Task goal -
Scan the listing below. Report each line that includes "card".

BEGIN Records for processing

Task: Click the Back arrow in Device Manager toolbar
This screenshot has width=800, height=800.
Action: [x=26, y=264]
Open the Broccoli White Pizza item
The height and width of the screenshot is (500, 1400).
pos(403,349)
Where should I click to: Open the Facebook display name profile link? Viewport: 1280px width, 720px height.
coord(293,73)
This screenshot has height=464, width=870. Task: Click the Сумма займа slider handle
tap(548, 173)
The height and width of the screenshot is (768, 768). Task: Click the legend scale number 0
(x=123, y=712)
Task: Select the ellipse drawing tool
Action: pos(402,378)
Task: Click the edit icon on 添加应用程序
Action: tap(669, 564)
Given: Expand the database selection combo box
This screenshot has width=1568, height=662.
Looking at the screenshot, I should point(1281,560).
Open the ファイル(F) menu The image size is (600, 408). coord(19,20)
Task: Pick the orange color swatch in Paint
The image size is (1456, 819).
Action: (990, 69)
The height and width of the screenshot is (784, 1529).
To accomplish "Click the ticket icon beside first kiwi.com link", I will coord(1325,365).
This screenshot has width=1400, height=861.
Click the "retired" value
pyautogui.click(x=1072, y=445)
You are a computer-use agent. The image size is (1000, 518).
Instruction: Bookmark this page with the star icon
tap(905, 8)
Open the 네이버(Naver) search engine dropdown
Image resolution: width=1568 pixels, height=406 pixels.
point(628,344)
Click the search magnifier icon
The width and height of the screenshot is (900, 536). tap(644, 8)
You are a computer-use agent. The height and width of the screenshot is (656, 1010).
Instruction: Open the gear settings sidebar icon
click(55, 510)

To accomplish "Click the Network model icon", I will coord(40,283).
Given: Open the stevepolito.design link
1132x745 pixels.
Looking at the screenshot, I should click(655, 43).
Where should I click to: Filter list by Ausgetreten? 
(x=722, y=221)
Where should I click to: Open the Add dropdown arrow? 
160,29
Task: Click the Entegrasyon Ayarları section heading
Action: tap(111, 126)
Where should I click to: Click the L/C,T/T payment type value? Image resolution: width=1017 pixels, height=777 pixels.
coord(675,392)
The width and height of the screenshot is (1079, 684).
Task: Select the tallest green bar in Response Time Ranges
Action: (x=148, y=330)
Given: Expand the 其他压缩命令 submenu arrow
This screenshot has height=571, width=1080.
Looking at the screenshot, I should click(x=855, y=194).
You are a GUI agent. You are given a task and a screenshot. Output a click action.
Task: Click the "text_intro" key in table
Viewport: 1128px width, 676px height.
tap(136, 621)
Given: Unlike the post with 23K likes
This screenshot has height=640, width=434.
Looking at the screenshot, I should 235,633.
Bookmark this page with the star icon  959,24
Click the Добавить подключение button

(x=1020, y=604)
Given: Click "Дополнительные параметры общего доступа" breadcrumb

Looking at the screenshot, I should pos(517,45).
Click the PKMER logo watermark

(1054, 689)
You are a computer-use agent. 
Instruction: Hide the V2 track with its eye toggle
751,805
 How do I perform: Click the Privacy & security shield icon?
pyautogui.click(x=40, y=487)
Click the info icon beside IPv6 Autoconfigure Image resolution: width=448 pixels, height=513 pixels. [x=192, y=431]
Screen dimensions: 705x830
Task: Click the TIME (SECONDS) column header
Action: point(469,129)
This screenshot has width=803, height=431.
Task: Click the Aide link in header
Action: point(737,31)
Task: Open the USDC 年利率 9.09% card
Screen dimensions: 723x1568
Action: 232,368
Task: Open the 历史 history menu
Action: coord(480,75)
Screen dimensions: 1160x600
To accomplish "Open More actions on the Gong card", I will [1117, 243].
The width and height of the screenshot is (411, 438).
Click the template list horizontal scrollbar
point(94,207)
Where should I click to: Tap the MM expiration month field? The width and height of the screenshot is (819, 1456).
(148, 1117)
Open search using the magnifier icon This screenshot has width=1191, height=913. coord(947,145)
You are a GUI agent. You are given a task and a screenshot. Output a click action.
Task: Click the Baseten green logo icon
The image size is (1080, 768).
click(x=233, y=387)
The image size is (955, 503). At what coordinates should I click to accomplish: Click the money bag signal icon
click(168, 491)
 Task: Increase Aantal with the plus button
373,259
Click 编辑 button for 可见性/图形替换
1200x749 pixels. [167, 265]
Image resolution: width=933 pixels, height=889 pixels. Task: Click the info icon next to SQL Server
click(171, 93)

END Records for processing

Result of this task -
Task: Open the USDC 年利率 9.09% card
To accomplish "Open More actions on the Gong card", I will [1117, 243].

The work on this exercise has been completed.